Collected data entries
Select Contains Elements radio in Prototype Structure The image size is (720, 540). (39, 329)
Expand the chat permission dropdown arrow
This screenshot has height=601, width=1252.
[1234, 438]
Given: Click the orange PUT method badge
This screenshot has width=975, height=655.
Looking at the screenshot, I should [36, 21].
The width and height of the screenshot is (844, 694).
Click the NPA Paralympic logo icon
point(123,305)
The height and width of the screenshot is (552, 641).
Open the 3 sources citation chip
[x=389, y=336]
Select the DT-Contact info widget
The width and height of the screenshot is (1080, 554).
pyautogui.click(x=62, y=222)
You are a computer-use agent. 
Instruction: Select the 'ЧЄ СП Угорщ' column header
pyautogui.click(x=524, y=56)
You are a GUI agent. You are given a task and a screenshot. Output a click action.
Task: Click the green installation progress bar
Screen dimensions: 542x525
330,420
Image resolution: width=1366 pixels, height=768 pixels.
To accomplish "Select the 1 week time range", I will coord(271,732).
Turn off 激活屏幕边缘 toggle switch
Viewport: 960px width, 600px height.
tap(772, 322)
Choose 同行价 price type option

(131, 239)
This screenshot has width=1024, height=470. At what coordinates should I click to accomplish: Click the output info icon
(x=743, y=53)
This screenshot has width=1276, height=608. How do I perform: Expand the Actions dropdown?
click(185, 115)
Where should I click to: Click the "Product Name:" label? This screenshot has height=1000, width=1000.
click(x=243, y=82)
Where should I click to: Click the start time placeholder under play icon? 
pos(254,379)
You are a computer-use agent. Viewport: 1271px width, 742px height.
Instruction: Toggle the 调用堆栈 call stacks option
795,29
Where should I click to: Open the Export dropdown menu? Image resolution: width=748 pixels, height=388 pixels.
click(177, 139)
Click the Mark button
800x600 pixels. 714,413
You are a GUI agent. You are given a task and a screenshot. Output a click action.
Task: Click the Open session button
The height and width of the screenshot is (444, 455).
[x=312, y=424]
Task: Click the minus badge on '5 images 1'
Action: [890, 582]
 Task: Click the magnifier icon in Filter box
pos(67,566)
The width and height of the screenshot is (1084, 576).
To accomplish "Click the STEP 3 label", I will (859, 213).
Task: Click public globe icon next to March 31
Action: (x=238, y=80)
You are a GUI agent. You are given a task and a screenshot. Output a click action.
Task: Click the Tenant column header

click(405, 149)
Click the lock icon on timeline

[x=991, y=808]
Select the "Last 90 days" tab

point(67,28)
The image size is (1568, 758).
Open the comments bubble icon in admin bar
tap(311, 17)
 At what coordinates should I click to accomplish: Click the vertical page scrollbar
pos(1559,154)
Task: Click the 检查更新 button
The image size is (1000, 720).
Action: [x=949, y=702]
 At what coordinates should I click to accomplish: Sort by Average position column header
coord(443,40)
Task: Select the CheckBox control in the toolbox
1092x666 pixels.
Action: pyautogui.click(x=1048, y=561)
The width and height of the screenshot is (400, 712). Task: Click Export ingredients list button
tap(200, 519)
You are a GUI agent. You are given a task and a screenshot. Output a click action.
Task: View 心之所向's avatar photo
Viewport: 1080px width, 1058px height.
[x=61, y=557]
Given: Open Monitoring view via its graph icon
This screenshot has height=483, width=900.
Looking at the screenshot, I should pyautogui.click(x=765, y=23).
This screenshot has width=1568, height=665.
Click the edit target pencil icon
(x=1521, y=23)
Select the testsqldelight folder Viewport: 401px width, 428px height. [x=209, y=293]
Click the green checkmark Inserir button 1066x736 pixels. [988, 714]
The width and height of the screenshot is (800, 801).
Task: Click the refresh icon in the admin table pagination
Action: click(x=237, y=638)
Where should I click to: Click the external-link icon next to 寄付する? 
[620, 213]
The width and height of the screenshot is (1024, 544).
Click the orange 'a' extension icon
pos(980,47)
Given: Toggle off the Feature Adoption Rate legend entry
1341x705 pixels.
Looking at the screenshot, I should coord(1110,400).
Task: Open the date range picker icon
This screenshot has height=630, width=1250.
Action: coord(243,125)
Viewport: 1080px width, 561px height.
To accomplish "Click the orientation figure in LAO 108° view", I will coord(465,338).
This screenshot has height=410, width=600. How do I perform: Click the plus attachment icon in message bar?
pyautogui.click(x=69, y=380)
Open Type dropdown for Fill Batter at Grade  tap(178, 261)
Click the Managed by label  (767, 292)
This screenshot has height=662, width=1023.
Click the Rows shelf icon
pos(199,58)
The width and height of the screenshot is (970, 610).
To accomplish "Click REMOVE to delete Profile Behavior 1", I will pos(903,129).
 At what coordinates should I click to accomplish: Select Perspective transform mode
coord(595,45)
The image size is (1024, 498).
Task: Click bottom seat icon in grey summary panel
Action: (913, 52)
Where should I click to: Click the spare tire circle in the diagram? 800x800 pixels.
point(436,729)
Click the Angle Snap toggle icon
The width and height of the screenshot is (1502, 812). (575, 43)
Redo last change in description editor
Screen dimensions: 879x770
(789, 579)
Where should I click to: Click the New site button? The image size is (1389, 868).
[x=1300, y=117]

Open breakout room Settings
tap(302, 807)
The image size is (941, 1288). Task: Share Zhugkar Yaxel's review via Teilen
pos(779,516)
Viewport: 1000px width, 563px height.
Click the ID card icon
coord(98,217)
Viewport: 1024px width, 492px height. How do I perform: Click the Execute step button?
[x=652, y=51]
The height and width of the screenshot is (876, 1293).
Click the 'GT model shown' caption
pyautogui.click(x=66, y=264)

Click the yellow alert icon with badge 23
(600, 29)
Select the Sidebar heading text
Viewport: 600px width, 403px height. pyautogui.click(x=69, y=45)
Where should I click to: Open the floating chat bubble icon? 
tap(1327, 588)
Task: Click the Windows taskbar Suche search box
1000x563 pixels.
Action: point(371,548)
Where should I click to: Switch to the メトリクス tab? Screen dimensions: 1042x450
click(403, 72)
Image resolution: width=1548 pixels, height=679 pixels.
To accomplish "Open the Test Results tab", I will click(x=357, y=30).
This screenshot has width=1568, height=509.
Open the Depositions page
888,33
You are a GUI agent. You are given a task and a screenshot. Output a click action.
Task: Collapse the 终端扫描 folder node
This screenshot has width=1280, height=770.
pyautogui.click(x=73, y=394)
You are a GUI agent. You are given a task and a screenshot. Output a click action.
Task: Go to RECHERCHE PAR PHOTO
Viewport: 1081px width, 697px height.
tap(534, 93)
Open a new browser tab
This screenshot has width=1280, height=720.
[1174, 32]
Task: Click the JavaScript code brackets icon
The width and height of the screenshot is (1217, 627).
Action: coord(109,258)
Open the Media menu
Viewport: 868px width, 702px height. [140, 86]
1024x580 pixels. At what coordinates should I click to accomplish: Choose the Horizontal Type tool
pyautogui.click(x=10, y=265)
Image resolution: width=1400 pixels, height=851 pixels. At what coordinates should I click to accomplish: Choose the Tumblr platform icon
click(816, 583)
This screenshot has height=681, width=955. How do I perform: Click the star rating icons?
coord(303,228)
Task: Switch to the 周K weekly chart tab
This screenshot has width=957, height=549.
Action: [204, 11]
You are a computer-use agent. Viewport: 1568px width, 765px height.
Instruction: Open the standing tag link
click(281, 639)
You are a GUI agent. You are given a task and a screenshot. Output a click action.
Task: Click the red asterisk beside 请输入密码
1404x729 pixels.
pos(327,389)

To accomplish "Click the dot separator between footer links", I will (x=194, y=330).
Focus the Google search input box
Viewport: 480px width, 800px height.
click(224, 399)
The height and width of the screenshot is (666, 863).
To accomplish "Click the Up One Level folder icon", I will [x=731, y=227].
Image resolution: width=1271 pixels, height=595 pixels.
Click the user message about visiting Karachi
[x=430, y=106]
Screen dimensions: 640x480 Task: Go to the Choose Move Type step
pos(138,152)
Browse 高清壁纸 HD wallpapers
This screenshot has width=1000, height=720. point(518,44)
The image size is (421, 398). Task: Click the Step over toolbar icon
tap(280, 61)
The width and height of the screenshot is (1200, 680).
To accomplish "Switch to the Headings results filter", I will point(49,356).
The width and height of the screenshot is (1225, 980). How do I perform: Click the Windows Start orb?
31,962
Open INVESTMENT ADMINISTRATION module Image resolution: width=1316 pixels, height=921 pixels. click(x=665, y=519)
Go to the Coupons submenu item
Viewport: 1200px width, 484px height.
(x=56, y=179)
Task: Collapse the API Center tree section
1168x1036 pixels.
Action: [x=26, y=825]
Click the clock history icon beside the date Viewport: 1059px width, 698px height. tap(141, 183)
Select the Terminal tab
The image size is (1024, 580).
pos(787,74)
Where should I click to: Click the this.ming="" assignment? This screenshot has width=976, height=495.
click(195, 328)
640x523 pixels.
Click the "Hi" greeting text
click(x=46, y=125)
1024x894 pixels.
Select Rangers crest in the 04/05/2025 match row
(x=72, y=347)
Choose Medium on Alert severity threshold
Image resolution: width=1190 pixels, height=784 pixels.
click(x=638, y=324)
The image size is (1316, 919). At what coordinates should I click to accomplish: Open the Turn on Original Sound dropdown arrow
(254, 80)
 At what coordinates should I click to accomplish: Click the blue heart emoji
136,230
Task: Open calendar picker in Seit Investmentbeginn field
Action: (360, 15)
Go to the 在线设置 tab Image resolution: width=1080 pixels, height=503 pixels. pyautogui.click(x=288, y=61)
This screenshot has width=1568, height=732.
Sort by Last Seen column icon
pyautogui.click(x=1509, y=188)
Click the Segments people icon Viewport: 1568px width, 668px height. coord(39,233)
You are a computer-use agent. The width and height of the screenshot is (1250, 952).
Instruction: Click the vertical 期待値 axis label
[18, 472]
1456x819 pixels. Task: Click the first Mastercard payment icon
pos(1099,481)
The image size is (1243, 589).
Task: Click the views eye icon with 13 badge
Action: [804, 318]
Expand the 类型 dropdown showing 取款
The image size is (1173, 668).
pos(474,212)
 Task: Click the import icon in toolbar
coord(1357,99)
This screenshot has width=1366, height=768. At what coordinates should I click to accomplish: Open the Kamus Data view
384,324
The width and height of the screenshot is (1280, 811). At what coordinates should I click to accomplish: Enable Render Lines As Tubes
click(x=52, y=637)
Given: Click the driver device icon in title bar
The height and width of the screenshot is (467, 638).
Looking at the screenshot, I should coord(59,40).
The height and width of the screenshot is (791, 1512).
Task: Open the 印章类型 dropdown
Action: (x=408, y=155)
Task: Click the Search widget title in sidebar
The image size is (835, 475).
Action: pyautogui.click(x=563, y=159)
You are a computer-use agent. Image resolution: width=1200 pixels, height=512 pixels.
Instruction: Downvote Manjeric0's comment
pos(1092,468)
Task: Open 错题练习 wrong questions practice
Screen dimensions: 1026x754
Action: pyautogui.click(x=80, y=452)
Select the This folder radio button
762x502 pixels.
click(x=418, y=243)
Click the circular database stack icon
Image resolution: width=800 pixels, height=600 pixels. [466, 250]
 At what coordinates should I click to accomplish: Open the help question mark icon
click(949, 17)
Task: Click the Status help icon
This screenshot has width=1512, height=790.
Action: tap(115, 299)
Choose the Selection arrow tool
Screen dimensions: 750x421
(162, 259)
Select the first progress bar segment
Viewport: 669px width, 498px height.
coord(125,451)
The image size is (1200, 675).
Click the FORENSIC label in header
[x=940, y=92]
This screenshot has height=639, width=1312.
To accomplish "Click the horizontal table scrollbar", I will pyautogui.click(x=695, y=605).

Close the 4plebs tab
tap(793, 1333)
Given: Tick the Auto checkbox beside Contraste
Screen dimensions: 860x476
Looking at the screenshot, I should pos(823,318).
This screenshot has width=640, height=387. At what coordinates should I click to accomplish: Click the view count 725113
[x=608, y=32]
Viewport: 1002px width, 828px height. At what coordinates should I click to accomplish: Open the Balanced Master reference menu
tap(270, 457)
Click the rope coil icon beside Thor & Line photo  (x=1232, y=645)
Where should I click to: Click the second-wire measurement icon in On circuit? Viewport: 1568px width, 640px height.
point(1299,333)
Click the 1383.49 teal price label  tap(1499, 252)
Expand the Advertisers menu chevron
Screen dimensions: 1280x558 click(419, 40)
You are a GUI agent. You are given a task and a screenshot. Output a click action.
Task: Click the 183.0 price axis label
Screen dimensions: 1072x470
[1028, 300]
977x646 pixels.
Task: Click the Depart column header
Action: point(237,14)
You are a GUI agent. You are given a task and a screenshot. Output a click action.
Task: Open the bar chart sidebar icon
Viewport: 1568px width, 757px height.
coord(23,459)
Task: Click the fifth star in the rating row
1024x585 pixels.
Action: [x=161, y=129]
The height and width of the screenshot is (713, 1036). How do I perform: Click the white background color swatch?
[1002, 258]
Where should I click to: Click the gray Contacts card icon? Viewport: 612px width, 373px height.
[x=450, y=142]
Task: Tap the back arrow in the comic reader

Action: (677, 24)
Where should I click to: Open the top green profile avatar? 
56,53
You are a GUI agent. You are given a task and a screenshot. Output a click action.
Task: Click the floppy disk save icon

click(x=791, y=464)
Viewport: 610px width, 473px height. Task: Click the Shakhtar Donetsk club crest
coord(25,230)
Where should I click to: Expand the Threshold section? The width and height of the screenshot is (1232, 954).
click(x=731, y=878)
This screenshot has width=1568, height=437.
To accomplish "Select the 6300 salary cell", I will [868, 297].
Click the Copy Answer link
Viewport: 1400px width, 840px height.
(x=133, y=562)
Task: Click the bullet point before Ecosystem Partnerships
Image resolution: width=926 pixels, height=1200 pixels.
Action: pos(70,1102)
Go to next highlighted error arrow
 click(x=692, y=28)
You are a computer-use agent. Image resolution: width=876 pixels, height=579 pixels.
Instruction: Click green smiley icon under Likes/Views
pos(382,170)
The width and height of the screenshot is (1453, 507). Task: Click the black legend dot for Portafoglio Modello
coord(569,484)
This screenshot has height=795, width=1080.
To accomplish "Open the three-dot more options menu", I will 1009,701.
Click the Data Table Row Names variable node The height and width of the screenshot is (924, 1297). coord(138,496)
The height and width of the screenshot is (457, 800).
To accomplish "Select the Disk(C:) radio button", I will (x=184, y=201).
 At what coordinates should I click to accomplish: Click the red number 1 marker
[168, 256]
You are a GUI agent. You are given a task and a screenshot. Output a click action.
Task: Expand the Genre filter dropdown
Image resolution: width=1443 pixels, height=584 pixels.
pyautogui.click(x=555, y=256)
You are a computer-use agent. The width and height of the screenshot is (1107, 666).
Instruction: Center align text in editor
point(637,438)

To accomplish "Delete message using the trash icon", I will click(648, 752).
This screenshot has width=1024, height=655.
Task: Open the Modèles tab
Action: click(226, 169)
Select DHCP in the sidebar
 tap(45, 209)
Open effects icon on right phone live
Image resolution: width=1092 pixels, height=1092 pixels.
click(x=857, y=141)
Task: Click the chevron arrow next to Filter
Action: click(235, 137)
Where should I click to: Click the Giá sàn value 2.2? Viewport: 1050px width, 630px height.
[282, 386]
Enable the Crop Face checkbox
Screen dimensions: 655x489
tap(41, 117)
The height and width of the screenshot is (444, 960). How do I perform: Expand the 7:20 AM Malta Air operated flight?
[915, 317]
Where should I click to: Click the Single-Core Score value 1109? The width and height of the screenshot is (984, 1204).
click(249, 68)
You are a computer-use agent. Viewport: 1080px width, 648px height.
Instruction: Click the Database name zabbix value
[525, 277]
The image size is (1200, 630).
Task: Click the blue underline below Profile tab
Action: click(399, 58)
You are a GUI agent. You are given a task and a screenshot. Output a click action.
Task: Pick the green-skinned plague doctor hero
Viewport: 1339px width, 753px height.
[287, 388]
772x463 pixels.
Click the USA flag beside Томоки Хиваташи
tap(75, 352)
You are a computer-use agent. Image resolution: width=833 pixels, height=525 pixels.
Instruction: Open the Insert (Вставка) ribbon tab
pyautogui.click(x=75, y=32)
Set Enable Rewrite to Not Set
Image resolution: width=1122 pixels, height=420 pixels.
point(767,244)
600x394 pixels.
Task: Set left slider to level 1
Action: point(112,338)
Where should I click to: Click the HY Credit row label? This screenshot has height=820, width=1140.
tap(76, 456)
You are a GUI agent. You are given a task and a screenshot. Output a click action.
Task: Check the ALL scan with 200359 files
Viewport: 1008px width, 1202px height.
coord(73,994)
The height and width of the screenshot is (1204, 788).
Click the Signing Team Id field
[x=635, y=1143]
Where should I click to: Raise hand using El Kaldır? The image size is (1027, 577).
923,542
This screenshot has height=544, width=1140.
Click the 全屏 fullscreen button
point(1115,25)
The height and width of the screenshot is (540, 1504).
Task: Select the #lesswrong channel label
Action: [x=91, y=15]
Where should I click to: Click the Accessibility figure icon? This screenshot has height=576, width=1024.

### WHAT IS NEEDED
Nothing but the lines from the first line of the data through the line with "Image resolution: width=1366" should be returned, exactly as they appear, both ends included.

### OUTPUT FOR THIS EXERCISE
Select Contains Elements radio in Prototype Structure The image size is (720, 540). (39, 329)
Expand the chat permission dropdown arrow
This screenshot has height=601, width=1252.
[1234, 438]
Given: Click the orange PUT method badge
This screenshot has width=975, height=655.
Looking at the screenshot, I should [36, 21].
The width and height of the screenshot is (844, 694).
Click the NPA Paralympic logo icon
point(123,305)
The height and width of the screenshot is (552, 641).
Open the 3 sources citation chip
[x=389, y=336]
Select the DT-Contact info widget
The width and height of the screenshot is (1080, 554).
pyautogui.click(x=62, y=222)
You are a computer-use agent. 
Instruction: Select the 'ЧЄ СП Угорщ' column header
pyautogui.click(x=524, y=56)
You are a GUI agent. You are given a task and a screenshot. Output a click action.
Task: Click the green installation progress bar
Screen dimensions: 542x525
330,420
Image resolution: width=1366 pixels, height=768 pixels.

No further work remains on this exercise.